» PROBLEM TO WORK ON
Sort through the entries below and pull out lines containing the word "product".
+++ DATA TO PROCESS +++
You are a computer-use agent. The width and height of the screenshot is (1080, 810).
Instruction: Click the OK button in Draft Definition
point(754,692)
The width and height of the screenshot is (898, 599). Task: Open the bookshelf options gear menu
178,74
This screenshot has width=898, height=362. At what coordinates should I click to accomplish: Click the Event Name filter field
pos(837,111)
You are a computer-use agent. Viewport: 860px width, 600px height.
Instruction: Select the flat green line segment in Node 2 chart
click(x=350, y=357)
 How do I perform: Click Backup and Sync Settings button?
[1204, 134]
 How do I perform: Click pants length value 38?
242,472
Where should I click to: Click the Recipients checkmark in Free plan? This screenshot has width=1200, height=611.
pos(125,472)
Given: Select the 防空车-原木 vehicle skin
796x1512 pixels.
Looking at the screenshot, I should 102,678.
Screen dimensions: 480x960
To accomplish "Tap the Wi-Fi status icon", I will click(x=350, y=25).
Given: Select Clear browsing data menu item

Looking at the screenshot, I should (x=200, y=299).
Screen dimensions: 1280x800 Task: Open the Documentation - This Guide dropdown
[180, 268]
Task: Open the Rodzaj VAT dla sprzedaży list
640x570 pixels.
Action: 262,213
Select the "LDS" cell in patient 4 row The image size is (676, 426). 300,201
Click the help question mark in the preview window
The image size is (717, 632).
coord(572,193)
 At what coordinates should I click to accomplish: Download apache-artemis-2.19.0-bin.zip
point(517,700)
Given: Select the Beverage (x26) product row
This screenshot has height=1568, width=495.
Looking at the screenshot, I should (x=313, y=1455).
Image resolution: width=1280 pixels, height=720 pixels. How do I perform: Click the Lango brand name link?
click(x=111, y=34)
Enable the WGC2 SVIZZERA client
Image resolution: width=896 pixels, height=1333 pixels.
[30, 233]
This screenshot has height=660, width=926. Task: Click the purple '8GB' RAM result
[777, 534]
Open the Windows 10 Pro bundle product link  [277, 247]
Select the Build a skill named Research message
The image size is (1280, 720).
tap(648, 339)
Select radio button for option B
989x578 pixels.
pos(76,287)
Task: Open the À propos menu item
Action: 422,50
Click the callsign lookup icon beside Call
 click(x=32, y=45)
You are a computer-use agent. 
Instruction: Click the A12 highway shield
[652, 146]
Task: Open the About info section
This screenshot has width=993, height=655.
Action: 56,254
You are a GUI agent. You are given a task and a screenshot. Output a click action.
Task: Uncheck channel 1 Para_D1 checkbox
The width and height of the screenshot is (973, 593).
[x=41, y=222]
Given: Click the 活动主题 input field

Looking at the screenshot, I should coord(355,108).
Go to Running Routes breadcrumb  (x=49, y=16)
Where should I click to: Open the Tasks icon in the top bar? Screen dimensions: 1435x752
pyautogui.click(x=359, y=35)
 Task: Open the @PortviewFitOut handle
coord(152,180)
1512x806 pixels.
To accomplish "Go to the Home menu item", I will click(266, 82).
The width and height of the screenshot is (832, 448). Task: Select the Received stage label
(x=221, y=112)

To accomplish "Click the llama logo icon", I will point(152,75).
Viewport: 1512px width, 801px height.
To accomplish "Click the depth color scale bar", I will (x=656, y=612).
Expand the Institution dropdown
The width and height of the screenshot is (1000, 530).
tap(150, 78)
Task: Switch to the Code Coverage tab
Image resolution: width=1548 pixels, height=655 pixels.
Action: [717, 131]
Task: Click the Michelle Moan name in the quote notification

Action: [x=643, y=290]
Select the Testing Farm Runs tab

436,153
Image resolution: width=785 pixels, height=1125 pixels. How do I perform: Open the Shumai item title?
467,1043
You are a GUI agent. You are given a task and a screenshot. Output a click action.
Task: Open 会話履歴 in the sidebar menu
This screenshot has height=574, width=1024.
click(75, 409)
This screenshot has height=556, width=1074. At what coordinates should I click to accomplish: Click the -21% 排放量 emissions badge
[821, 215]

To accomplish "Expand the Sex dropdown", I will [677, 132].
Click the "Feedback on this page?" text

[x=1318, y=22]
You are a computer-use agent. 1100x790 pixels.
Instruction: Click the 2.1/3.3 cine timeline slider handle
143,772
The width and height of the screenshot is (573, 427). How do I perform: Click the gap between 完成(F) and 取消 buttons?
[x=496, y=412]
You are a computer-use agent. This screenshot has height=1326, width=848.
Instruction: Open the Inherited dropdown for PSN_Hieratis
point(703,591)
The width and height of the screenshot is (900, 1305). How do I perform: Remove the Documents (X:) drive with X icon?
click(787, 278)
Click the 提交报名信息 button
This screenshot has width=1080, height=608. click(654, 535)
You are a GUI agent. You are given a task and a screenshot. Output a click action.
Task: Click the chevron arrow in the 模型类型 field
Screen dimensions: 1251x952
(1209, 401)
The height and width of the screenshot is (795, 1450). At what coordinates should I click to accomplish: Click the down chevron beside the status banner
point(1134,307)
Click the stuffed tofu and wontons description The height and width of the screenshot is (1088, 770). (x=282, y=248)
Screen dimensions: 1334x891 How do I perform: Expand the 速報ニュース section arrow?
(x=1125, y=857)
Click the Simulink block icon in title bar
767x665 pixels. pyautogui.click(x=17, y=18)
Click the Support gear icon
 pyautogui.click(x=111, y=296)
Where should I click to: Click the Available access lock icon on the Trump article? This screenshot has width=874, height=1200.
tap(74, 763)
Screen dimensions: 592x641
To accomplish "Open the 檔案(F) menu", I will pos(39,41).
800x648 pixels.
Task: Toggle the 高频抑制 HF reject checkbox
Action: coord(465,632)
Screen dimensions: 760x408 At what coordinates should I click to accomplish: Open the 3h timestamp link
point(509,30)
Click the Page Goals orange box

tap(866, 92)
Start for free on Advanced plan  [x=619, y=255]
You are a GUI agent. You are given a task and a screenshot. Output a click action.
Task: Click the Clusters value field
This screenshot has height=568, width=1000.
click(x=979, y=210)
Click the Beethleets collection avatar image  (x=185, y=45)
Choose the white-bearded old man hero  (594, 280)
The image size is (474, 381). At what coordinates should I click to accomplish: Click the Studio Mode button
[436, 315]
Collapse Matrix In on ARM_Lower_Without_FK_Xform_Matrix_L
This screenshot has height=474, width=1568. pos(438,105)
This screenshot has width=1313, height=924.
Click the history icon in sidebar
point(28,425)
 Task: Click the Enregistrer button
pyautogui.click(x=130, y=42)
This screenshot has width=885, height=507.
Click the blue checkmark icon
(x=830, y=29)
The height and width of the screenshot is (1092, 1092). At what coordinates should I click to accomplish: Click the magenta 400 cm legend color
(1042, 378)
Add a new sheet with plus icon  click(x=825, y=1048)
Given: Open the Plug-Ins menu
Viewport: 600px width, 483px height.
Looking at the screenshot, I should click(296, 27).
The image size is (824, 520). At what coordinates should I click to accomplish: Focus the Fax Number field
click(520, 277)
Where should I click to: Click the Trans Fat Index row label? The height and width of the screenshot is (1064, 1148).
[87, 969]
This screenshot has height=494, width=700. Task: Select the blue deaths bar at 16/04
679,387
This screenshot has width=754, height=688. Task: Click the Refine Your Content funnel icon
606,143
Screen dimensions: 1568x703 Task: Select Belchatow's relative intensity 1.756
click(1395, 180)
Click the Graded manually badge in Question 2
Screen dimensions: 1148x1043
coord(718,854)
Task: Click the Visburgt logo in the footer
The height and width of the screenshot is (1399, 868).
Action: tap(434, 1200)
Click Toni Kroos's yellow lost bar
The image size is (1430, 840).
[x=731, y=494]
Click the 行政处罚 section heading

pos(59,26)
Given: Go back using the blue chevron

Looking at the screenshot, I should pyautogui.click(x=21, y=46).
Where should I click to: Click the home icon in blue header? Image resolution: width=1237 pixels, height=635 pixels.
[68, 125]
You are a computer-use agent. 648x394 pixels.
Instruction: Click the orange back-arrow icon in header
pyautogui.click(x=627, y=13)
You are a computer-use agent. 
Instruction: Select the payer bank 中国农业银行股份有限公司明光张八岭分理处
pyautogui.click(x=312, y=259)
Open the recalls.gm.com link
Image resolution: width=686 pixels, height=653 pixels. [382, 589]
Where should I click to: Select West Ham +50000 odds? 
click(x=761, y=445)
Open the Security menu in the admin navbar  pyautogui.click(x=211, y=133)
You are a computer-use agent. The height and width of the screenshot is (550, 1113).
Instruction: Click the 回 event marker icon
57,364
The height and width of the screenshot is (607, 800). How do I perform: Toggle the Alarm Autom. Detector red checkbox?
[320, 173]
+++
» WRITTEN SOLUTION
Given: Select the Beverage (x26) product row
Open the Windows 10 Pro bundle product link  [277, 247]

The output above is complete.